Tarefa proposta A :: Pode copiar, sem nenhuma alteração, o trecho do texto sobre Alícia Krüger que começa nas palavras "Foto: Leonardo Arruda/" e termina em "de cunho social."?
§
Alícia formulou um processo para que o nome social fosse respeitado já nas provas. Assim, a Universidade Estadual de Ponta Grossa (UEPG) foi a primeira universidade brasileira a permitir o uso do nome social no vestibular, em concursos e na admissão de professores e funcionários. Ela tinha razão. Faltava oportunidade para as pessoas. Depois da resolução, deixou de ser a única aluna trans e outras seis entraram na instituição.

Quando ainda cursava farmácia, pesquisava sobre a hormonioterapia e, como era militante da causa LGBT, principalmente das causas trans, aliava as duas coisas e participava de vários eventos para apresentar seus estudos.

Foi assim que conheceu servidores do Ministério da Saúde e teve a oportunidade de trabalhar no Departamento de DST, Aids e Hepatites Virais da instituição. Após uma seleção e intensiva preparação, ela conseguiu a vaga e se mudou para Brasília.

Foto: Leonardo Arruda/ Especial para o Metrópoles
A faixa do segundo lugar no concurso Miss Curitiba Trans 2015

No ano passado, participou do seu primeiro concurso de miss. Era um desejo antigo. Achava glamoroso e mágico. Quando encontrou um que não levava só a beleza em consideração, entrou na disputa sem pensar duas vezes. No Miss Curitiba Trans 2015, as participantes tinham de desfilar, responder perguntas e fazer discursos de cunho social.

Quando chegou a sua vez, Alícia terminou sua fala com a frase: “Nós precisamos de mais travestis e transexuais em cima dos palcos e menos dentro dos caixões”. Com todos os seus atributos, físicos e intelectuais, conquistou o segundo lugar da competição.

Nesta sexta-feira (29/1), comemora-se o Dia Nacional da Visibilidade Trans e Alícia Krüger terá dois motivos para comemorar, pois também será sua formatura em farmácia pela UEPG. Ela se torna a primeira pessoa trans a ser formar pela Universidade Estadual de Ponta Grossa e continuará lutando para que muitas outras trans possam realizar a conquista em outras faculdades brasileiras.
§
Tarefa proposta B :: Transcreva fielmente as linhas das entradas abaixo, da linha que contém "Click the video icon" até a linha que contém "pos(189,171)", incluindo as duas.
§
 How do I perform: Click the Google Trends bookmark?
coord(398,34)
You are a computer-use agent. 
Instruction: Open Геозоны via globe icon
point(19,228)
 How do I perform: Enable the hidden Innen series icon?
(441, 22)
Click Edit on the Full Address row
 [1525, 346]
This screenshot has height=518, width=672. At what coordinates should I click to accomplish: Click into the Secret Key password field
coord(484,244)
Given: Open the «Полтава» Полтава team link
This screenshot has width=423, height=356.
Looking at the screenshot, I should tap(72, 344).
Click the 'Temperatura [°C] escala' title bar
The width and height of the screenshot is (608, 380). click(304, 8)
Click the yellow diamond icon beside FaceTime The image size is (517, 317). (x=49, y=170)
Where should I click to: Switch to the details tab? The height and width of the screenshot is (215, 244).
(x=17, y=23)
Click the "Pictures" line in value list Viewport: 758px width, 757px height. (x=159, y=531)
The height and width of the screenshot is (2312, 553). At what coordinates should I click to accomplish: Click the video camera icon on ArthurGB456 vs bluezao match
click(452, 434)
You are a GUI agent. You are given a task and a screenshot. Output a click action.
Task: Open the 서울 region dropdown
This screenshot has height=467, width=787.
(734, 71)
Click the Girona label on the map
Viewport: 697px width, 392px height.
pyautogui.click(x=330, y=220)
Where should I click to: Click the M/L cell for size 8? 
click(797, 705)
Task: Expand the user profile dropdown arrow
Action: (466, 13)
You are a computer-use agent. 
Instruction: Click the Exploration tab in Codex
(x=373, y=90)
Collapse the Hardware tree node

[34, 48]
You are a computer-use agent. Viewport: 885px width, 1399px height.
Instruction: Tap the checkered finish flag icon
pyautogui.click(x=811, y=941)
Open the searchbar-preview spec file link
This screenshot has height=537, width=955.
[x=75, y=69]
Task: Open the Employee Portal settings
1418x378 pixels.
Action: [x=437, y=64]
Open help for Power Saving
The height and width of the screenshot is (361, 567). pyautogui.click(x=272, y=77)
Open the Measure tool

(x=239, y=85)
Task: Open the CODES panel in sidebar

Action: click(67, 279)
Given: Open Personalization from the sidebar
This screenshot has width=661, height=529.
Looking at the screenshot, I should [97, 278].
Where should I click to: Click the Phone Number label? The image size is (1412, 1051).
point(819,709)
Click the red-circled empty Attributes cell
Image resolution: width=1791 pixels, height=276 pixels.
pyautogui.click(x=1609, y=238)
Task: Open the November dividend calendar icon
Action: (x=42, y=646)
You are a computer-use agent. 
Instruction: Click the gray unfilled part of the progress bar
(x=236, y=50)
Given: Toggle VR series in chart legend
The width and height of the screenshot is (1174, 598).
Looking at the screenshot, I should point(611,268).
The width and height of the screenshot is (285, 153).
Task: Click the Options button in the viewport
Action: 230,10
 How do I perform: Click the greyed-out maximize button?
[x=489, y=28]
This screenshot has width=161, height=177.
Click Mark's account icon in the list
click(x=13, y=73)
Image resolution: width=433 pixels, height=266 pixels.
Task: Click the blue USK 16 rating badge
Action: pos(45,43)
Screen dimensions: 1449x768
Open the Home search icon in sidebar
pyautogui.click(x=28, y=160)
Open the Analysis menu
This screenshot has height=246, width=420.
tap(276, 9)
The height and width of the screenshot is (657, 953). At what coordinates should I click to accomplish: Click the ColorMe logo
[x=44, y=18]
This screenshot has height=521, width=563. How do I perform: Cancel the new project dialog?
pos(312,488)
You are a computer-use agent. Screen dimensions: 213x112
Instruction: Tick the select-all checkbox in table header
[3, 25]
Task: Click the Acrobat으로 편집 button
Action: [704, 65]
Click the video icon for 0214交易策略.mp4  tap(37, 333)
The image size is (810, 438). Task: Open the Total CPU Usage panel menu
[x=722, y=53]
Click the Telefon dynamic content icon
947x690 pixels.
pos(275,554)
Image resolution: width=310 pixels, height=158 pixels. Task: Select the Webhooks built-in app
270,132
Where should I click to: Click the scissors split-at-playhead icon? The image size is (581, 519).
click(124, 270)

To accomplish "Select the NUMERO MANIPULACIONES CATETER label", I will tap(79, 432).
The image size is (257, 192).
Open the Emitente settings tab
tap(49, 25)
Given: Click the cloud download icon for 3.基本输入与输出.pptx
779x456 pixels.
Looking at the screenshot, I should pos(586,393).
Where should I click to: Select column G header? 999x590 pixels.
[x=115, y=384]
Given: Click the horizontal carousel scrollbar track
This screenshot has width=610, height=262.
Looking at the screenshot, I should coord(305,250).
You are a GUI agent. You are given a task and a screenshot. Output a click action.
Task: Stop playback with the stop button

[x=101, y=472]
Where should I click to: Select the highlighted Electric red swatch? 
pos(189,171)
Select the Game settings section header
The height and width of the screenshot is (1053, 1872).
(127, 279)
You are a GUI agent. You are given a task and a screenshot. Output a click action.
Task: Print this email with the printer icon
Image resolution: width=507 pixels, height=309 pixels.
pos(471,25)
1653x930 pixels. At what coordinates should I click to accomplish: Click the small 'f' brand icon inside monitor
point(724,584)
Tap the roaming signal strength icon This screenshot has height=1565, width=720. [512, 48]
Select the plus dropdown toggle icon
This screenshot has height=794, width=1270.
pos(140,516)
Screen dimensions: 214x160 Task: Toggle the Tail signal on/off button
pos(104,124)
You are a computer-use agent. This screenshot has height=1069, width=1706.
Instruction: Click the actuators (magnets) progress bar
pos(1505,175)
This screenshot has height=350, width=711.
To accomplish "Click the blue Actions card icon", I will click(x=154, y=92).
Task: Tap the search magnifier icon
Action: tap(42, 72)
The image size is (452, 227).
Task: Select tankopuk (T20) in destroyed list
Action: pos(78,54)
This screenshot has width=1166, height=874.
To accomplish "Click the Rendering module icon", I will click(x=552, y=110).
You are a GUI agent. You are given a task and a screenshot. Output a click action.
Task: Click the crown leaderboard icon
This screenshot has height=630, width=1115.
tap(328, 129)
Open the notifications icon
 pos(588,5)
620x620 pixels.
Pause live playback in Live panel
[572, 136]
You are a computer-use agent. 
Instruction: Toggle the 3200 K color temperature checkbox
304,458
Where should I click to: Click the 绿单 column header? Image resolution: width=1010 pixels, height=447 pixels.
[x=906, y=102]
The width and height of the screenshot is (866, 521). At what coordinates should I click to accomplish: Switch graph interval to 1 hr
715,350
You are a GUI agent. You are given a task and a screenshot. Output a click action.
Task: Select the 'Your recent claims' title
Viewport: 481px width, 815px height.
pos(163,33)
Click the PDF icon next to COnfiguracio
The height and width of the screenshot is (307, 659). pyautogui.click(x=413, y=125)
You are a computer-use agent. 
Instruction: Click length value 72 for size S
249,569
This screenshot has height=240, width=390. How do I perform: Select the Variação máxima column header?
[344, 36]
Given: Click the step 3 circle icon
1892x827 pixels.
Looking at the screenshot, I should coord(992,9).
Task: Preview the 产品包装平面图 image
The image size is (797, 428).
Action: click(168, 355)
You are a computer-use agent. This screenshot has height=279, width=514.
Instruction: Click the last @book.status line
§
Resposta escrita A ::
Foto: Leonardo Arruda/ Especial para o Metrópoles
A faixa do segundo lugar no concurso Miss Curitiba Trans 2015

No ano passado, participou do seu primeiro concurso de miss. Era um desejo antigo. Achava glamoroso e mágico. Quando encontrou um que não levava só a beleza em consideração, entrou na disputa sem pensar duas vezes. No Miss Curitiba Trans 2015, as participantes tinham de desfilar, responder perguntas e fazer discursos de cunho social.

Resposta escrita B ::
Click the video icon for 0214交易策略.mp4  tap(37, 333)
The image size is (810, 438). Task: Open the Total CPU Usage panel menu
[x=722, y=53]
Click the Telefon dynamic content icon
947x690 pixels.
pos(275,554)
Image resolution: width=310 pixels, height=158 pixels. Task: Select the Webhooks built-in app
270,132
Where should I click to: Click the scissors split-at-playhead icon? The image size is (581, 519).
click(124, 270)

To accomplish "Select the NUMERO MANIPULACIONES CATETER label", I will tap(79, 432).
The image size is (257, 192).
Open the Emitente settings tab
tap(49, 25)
Given: Click the cloud download icon for 3.基本输入与输出.pptx
779x456 pixels.
Looking at the screenshot, I should pos(586,393).
Where should I click to: Select column G header? 999x590 pixels.
[x=115, y=384]
Given: Click the horizontal carousel scrollbar track
This screenshot has width=610, height=262.
Looking at the screenshot, I should coord(305,250).
You are a GUI agent. You are given a task and a screenshot. Output a click action.
Task: Stop playback with the stop button

[x=101, y=472]
Where should I click to: Select the highlighted Electric red swatch? 
pos(189,171)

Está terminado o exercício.